Well folks, this month has marked my first year at Mythic Scribes since I was warmly welcomed into the fold (this calls for a celebration, lets break open the wine ), and I have to say it isn't a common thing for me to be checking the same forum I was checking a year ago.

I'll try not to bore you with a long speech, but this site, and most importantly you people, have been very valuable in my development as a writer, I now feel ready to tackle writing in a much greater way than before (I'm even considering taking it to university ).  When I have not been learning from this site, I've found it a great place to have a laugh and relax, again not something I can say about every forum.  I think this is a place to be proud of, here's a toast to the Scribes!

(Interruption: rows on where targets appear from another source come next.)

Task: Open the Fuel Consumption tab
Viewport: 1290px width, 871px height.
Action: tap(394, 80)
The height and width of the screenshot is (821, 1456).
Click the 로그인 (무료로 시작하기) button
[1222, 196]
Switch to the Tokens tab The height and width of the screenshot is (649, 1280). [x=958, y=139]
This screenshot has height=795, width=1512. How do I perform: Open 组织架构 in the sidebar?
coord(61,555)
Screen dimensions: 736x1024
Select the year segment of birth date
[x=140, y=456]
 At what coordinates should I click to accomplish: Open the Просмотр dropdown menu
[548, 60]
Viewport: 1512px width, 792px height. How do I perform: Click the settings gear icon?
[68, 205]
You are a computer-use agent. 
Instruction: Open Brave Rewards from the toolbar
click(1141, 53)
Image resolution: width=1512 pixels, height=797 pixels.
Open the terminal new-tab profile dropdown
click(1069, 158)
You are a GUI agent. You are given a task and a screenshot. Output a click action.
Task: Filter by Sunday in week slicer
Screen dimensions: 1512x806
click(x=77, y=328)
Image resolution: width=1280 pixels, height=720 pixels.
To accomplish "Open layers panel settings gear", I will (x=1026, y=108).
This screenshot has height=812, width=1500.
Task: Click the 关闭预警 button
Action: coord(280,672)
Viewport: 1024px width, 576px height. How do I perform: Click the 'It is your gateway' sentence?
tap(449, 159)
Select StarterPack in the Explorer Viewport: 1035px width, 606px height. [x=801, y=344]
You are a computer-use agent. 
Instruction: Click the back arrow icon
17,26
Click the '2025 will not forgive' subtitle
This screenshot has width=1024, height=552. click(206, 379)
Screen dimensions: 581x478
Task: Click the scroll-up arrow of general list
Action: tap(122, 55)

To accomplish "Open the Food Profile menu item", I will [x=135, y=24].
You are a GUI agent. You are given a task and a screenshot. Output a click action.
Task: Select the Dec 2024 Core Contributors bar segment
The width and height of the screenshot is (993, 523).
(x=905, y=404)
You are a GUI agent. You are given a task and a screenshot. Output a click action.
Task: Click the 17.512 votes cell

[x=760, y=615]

*drinks from a goblet, then takes a second for eyesight to reajust*

Mmmmmm, not bad that wine.  Anyway, I'm rambling now, so I'd just like to raise my glass to the architect and Scribe-master Antonio del Drago, to the moderators who do a fine job behind the scenes, and to all the Scribes, veteran or newly joined, who make this a hive of wisdom and enjoyment.  

Finally in the Xmas spirit, instead of thanking this post I'd like you to instead thank another Scribe, either one you've been getting on with or completely at random, for being a part of this.  And here's to another year!

Have a Christmas full of merry-making and a very productive New Year!​​


----------



## Ireth (Dec 15, 2012)

If I had a glass, I'd raise it too. Merry Christmas to all, and to all -- go and write!


----------



## Chilari (Dec 15, 2012)

I have a can of apple tango, I'll raise that.

I too have found this place so helpful to my abilities as a writer and the way I think about it, as well as an enjoyable and friendly place to waste a few hours. I have gained insight, confidence, understanding, not to mention perspective and quite a lot of information, and most importantly, friends.

Here's to Black Dragon and the other moderators, as well as to the members who make this place the rich and vibrant place it is.


----------



## Butterfly (Dec 15, 2012)

Looks like it's one year on for me too...

I got a choccie milkshake, so cheers!


----------



## Sparkie (Dec 15, 2012)

We love you too Aidan.  (I mean that in a totally non-weird way.  Crap.  I just made this weird, didn't I?)


----------



## FatCat (Dec 15, 2012)

Well said. And I guess I'm the only one so far who will raise a glass of wine, cheap wine but whatever , and drink to this! Cheers!


----------



## Aidan of the tavern (Dec 15, 2012)

FatCat said:


> Well said. And I guess I'm the only one so far who will raise a glass of wine, cheap wine but whatever , and drink to this! Cheers!



Give it ten minute'sh and you can't tell the diferenshe in quality anymore .


----------



## FatCat (Dec 15, 2012)

I never could tell anyways, haha. Yeah, drunk, good times.


----------



## Sheilawisz (Dec 15, 2012)

Aidan, it makes me very happy that you are part of Mythic Scribes =)

I have also completed my first year as part of this wonderful community, and I hope that there are many more Mythic Scribes years to come!! I have grown as a Fantasy writer and gained a lot of confidence, perspective and friends, so thanks to Black Dragon, my fellow Moderators and to so many people that make this place great.

I have not opened a wine tonight, but tomorrow I will!!


----------



## Reaver (Dec 16, 2012)

Aidan, you kick so much ass it makes ass kickers look like shiftless lay-abouts. I'm glad that you're a member here.





​


----------